When we talk about molar mass, we refer to the mass of one mole of a substance. It is an essential concept in chemistry because it bridges the gap between the atomic scale and the macroscopic scale we interact with daily. The unit for molar mass is grams per mole (g/mol). To find the molar mass of an element, you would look at the atomic weight listed on the periodic table. For elements, the atomic weight and molar mass are numerically the same, but their units differ; atomic weight is unitless, whereas molar mass is expressed in g/mol.

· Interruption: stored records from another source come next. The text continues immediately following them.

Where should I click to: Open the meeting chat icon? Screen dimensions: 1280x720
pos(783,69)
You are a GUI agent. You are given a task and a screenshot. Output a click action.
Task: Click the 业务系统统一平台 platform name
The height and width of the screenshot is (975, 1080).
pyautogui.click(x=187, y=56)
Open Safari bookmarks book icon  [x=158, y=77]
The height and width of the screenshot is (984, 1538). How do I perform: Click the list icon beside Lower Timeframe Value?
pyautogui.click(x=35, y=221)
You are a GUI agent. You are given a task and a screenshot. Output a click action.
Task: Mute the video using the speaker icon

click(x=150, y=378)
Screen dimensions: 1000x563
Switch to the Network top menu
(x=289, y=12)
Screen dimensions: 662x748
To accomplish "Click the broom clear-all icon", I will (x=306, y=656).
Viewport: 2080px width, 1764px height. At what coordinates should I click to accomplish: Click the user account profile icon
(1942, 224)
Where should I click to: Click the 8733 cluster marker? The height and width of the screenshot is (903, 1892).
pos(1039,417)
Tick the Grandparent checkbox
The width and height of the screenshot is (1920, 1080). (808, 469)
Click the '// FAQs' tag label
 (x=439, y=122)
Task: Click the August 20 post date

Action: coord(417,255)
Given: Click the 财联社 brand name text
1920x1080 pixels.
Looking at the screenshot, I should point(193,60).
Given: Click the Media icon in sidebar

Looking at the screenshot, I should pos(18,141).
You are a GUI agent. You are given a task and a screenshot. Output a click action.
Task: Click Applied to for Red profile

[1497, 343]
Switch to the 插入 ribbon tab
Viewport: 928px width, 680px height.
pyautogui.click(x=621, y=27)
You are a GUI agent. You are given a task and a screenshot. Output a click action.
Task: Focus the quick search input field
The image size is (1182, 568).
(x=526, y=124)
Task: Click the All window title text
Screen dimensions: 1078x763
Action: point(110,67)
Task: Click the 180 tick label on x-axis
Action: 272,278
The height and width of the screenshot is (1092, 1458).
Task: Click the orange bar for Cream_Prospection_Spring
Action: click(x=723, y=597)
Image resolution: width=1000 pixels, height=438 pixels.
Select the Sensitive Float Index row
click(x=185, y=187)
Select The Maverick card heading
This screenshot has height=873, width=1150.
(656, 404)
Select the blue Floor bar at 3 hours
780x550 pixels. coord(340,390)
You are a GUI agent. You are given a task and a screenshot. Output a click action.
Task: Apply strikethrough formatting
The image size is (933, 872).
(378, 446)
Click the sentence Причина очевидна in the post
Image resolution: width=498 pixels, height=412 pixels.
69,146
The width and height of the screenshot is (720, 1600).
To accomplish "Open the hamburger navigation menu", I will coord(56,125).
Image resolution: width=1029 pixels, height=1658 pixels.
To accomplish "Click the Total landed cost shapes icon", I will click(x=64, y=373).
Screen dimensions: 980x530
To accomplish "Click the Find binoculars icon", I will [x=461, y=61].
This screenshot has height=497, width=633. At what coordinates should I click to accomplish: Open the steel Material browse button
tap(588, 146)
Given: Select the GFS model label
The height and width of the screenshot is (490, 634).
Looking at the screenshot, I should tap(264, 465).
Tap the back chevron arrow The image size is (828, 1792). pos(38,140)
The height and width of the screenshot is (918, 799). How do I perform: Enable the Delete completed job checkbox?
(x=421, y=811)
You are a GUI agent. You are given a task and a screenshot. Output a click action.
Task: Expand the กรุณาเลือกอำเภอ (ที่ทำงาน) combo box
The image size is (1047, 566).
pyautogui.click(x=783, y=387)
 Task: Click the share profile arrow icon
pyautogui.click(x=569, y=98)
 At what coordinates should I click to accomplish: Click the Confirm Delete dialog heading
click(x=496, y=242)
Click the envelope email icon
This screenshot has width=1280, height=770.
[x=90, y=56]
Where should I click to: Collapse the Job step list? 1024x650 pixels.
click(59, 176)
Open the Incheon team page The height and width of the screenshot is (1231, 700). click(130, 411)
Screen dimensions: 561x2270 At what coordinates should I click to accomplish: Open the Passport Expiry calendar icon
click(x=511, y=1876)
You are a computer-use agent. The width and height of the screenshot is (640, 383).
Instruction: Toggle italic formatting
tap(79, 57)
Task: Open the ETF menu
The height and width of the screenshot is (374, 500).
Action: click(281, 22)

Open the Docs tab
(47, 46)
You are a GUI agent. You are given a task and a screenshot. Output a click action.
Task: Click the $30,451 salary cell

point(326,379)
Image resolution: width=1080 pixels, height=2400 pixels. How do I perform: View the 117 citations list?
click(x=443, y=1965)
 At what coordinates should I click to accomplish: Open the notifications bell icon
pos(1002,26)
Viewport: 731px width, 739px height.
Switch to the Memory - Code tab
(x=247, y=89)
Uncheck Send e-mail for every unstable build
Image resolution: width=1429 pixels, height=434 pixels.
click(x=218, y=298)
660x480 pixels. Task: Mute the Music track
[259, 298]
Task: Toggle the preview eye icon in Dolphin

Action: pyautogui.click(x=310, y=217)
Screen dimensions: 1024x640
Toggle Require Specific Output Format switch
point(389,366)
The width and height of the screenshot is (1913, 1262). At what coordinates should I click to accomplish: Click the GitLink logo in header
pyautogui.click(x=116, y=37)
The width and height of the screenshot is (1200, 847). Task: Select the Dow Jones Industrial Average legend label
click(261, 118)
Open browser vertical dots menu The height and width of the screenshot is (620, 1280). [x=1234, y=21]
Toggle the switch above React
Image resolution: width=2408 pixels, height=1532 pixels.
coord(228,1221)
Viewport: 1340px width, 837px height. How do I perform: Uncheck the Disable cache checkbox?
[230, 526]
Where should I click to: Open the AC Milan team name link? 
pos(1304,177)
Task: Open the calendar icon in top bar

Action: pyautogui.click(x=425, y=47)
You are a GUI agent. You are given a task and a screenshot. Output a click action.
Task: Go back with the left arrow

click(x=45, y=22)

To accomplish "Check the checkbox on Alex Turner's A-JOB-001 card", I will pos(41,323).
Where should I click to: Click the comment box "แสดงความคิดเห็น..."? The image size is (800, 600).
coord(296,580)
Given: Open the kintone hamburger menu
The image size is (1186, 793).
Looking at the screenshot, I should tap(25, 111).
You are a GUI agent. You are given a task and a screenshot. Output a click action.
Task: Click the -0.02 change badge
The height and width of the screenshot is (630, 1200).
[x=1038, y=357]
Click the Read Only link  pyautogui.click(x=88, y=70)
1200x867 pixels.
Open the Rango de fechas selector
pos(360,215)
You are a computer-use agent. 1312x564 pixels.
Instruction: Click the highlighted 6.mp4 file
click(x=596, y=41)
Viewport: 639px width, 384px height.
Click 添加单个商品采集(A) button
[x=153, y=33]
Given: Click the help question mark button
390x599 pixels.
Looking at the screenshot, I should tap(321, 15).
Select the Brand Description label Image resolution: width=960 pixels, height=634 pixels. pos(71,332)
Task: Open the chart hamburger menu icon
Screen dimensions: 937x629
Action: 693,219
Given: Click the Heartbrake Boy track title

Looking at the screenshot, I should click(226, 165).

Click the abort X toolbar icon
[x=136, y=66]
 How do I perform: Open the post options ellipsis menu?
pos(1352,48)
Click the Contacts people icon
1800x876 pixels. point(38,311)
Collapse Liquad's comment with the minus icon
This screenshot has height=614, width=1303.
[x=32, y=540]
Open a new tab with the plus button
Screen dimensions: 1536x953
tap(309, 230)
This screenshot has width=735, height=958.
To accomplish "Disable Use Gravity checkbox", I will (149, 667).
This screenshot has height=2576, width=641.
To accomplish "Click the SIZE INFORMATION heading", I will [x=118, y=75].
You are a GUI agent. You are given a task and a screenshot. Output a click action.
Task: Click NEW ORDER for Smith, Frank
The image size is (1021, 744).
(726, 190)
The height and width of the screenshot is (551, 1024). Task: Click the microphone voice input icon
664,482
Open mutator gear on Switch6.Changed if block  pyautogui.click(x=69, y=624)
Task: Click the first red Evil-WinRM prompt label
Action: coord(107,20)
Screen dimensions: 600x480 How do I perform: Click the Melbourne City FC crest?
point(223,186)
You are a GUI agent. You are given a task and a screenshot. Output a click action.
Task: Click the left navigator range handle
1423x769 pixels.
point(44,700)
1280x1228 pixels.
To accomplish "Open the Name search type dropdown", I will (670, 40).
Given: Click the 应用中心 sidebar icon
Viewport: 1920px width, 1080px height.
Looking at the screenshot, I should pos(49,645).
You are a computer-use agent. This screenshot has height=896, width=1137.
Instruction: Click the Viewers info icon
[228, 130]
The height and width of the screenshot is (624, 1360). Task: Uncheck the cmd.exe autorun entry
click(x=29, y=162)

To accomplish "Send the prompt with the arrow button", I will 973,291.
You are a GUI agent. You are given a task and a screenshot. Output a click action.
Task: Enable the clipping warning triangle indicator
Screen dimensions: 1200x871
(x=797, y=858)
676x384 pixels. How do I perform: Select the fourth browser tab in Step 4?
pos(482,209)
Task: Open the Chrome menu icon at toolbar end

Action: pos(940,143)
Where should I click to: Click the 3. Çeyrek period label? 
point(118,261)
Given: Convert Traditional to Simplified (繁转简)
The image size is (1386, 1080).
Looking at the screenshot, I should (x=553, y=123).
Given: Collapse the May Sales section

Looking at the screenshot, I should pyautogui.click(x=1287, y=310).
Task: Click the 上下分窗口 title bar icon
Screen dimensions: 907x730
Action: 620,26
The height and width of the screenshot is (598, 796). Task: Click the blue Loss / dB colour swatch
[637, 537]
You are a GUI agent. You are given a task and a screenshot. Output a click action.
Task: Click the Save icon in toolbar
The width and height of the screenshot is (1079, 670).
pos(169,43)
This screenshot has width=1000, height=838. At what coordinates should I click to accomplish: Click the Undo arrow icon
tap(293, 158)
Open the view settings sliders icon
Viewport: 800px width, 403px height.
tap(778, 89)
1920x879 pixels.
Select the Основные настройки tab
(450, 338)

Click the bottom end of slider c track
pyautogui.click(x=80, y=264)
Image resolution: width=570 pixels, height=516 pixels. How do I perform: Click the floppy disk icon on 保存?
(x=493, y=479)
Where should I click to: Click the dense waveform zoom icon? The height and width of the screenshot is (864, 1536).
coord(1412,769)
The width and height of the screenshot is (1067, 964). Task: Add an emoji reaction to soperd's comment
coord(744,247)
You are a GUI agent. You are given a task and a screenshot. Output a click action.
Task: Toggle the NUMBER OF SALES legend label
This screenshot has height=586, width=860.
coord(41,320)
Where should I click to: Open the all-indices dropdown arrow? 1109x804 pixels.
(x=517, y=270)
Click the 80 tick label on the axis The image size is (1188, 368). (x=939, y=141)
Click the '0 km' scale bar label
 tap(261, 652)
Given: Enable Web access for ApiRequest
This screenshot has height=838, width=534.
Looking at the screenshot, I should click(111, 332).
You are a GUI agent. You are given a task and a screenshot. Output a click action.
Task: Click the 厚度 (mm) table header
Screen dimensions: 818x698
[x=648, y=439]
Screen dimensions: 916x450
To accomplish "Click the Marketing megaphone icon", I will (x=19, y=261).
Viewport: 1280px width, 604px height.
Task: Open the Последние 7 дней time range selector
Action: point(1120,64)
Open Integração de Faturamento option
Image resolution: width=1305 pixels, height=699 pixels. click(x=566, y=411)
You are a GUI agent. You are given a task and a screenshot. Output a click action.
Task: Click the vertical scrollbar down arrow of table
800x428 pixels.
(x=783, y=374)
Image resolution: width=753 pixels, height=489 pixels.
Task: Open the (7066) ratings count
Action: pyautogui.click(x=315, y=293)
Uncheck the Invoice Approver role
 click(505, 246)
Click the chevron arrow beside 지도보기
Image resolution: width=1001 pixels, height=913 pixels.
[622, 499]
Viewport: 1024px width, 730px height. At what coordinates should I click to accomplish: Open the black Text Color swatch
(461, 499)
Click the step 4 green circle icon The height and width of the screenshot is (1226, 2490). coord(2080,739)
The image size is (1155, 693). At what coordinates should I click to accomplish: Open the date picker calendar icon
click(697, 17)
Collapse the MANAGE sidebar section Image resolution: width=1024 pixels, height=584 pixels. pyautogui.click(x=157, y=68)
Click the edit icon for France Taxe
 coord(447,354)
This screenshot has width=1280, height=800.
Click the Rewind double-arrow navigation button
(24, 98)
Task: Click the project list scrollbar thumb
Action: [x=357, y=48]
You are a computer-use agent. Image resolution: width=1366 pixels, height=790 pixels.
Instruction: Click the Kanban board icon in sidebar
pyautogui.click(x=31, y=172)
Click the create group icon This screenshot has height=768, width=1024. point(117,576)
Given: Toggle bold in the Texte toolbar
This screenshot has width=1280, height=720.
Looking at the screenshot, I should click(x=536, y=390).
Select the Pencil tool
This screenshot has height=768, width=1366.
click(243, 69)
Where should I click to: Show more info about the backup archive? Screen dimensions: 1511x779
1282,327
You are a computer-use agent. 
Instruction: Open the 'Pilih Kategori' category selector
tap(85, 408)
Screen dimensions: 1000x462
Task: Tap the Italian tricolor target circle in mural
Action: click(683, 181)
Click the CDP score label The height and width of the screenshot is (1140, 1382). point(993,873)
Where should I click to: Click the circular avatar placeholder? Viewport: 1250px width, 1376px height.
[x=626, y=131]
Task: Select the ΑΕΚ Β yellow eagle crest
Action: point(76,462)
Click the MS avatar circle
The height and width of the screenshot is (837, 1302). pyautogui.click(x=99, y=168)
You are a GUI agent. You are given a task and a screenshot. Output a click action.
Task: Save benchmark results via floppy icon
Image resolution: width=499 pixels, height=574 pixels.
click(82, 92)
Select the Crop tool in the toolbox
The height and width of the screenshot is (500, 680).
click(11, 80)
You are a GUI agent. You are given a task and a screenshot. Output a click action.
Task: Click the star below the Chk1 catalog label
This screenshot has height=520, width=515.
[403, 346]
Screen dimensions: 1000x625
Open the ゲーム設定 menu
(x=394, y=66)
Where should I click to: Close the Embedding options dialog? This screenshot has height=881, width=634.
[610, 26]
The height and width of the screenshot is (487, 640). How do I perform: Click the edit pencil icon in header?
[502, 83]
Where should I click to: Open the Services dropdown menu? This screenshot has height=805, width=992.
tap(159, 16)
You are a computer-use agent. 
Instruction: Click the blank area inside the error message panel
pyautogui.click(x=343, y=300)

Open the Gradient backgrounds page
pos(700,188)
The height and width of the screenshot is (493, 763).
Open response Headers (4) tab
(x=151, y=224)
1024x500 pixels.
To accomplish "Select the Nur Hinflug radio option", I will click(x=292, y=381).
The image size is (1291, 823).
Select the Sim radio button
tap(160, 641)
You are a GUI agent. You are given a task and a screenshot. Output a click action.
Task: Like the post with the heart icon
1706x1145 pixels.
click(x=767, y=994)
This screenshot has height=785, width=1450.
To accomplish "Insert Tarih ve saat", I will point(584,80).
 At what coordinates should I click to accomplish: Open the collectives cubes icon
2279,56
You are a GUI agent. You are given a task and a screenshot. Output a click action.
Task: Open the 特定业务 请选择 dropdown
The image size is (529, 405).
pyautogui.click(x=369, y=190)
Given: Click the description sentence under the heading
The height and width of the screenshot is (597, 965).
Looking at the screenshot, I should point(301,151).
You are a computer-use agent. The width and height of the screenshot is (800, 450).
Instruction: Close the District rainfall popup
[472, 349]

In practical terms, the molar mass lets us convert between the mass of a substance and the number of moles. For a compound like carbon dioxide, CO2, you would add the molar mass of one carbon (12 g/mol) and two oxygens (2 * 16 g/mol) to get a molar mass of 44 g/mol for the compound. This value means that one mole of carbon dioxide has a mass of 44 grams. Remembering that a mole contains Avogadro's number of particles will help us in calculations involving exact counts of molecules or atoms.

Avogadro's Number

Avogadro's number, also known critically as Avogadro's constant, is an integral part of chemistry that defines the number of particles in one mole of a substance. The accepted value is approximately \(6.022 \times 10^{23}\) entities per mole. This number may seem impossibly large, but it accurately represents the vast number of atoms or molecules even in a small sample of a substance.

When we deal with molar mass and want to determine the mass of a single atom or molecule, we divide the molar mass by Avogadro's number. So, if an atom of carbon has a molar mass of 12 g/mol, the mass of a single carbon atom would be \(12 \text{ g/mol} \div 6.022 \times 10^{23} \text{ atoms/mol} = 1.99 \times 10^{-23}\) grams. Avogadro's number is essential when translating between microscopic atomic scale quantities and quantities we can measure and work with in the laboratory.

Atomic Weight

Atomic weight is a dimensionless quantity (meaning it has no units) that reflects how heavy an atom is compared to a carbon-12 atom, which has been assigned the atomic weight of exactly 12. It’s an average weight of all the isotopes of an element, weighted by their natural abundance. Because atoms are so tiny, the atomic weight allows chemists to compare different atoms on a scale that's easy to understand.

For instance, the atomic weight of carbon is about 12.01, which accounts for the presence of carbon-12 and carbon-13 in nature. You can use atomic weight to track inter-element transitions that occur in various chemical reactions. In calculating the weight of single atoms or a specific number of atoms, we use the concept of atomic weight to arrive at the molar mass which is then applied alongside Avogadro’s number.

Molecular Weight

Molecular weight, sometimes referred to as molecular mass, is a measure that sums the atomic weights of the atoms in a molecule. Just like atomic weight helps us compare different atoms, molecular weight lets us compare different molecules. It is also dimensionless but is often practically used in the same numerical sense as the molar mass of the molecule.

For example, a molecule of water (H2O) has a molecular weight that equals the sum of the atomic weights of two hydrogen atoms and one oxygen atom. If we assume atomic weights of approximately 1 for hydrogen and 16 for oxygen, the molecular weight of water becomes approximately 18. When we say a mole of water weighs about 18 grams, we are using its molecular weight expressed in g/mol. This concept becomes especially useful when chemists have to work out the quantities required for chemical reactions, where balancing molecular weights is paramount.